OBJETIVO DO TRABALHO:
Identificar modelos de atendimento ao parto e nascimento mais comuns, e as intervenções obstétricas mais rotineiras. Analisar o impacto das intervenções obstétricas nas experiências das mulheres.
MÉTODOS:
Foram organizadas rodas de diálogos com a participação de mulheres que relataram suas experiências de parto e/ou cesárea, e profissionais da assistência ao parto e nascimento, que falaram sobre suas práticas. Os eventos eram abertos ao público, e houve debates em todas as rodas.
Os relatos foram gravados e transcritos, com a autorização das mulheres e profissionais.
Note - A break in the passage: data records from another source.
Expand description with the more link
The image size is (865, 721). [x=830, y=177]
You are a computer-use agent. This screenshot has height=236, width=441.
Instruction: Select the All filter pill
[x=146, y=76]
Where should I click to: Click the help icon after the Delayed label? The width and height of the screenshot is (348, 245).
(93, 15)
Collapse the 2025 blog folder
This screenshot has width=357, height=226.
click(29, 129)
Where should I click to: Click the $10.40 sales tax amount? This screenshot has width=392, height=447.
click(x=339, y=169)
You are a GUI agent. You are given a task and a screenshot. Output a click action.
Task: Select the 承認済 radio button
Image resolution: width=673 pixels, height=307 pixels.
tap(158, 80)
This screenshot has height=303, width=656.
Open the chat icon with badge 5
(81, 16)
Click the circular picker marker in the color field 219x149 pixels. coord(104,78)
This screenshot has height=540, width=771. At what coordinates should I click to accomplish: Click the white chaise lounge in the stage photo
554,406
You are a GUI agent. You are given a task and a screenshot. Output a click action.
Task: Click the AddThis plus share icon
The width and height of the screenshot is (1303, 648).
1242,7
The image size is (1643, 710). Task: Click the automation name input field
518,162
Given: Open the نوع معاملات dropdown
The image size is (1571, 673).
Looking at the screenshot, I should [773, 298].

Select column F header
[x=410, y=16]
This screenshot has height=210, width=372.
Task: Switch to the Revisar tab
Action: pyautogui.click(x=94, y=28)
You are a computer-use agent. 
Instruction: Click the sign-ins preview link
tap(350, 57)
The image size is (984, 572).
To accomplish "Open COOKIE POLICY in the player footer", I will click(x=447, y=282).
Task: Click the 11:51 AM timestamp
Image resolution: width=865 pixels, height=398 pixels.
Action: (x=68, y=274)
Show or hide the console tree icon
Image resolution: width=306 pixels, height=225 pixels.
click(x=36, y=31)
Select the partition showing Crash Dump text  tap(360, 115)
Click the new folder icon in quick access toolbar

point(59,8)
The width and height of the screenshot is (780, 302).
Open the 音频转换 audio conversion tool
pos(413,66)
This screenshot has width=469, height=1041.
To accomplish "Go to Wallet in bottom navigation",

Foi feita análise de conteúdo dos relatos, percebendo-se quais os temas mais recorrentes.
Buscou-se identificar a repetição de modelos diferenciados de atendimento, e as diferentes repercussões destes modelos nos sentidos dados pelas mulheres às suas experiências.
RESULTADOS E DISCUSSÃO:
Pode-se perceber que as intervenções feitas no atendimento ao parto eram centrais na forma como as mulheres davam sentido as suas experiências – quanto mais intervenções, mais negativas eram as lembranças.
Percebeu-se a existência de três padrões de atendimento mais recorrentes: o tecnocrático, o humanizado e o da tradição. O primeiro, o mais comum, está centrado na atuação do obstetra, em ambiente hospitalar, e costumeiramente vem acompanhado de intervenções que buscam resultados em curto prazo, com a aceleração da duração do trabalho de parto e parto. Estas intervenções podem causar desconforto à mulher, que tem o seu bem-estar, na maioria das vezes, deixado em segundo plano.
Outro modelo seria o da "tradição", perpetuado pela atuação das parteiras tradicionais, e que mescla procedimentos aprendidos empiricamente e pela oralidade de geração a geração, com novas práticas aprendidas em cursos de capacitação e no diálogo com outros profissionais que atuam no mesmo campo.
Por fim, o modelo mais recente seria o "humanizado", que defende o protagonismo da mulher em suas experiências, podendo mesclar as necessidades da mulher e da instituição que a está atendendo, ou seja, as decisões são tomadas de forma conjunta entre profissional e paciente.
CONCLUSÕES:
Concluímos que a riqueza do trabalho com os relatos de parto está na forma como eles são significativos tanto na elaboração das experiências quanto na construção das memórias das mulheres, o que vai além de classificações prévias.
No entanto, o atendimento tecnocrático, através das intervenções feitas sem consentimento da parturiente, deixa marcas físicas e emocionais nas mulheres. Em contraponto, as experiências de parto natural, sem intervenções, são lembradas como eventos profundamente significativos do curso da vida das mulheres, não apenas pela emoção da chegada do bebê, mas também como forma de empoderamento feminino.
Neste sentido, percebemos que o parto humanizado tem representado uma possibilidade de rever papeis tradicionais de gênero, ao tirar do parto seu sentido horrendo e de sofrimento. Segundo Simone Diniz (2012), comentando uma pesquisa na qual os homens diziam que a melhor coisa em ser homem é não dar à luz “se as mulheres podem tudo que os homens podem, e além do que o parto pode ser até uma coisa quase divertida, orgásmica etc., o que é que sobra de vantagem para a identidade masculina? A desconstrução da ideia do parto como maldição e sofrimento é uma ameaça conceitual de gênero extraordinária.”
Palavras-chave: Relato de parto, Movimento de humanização do parto e do nascimento, Protagonismo feminino.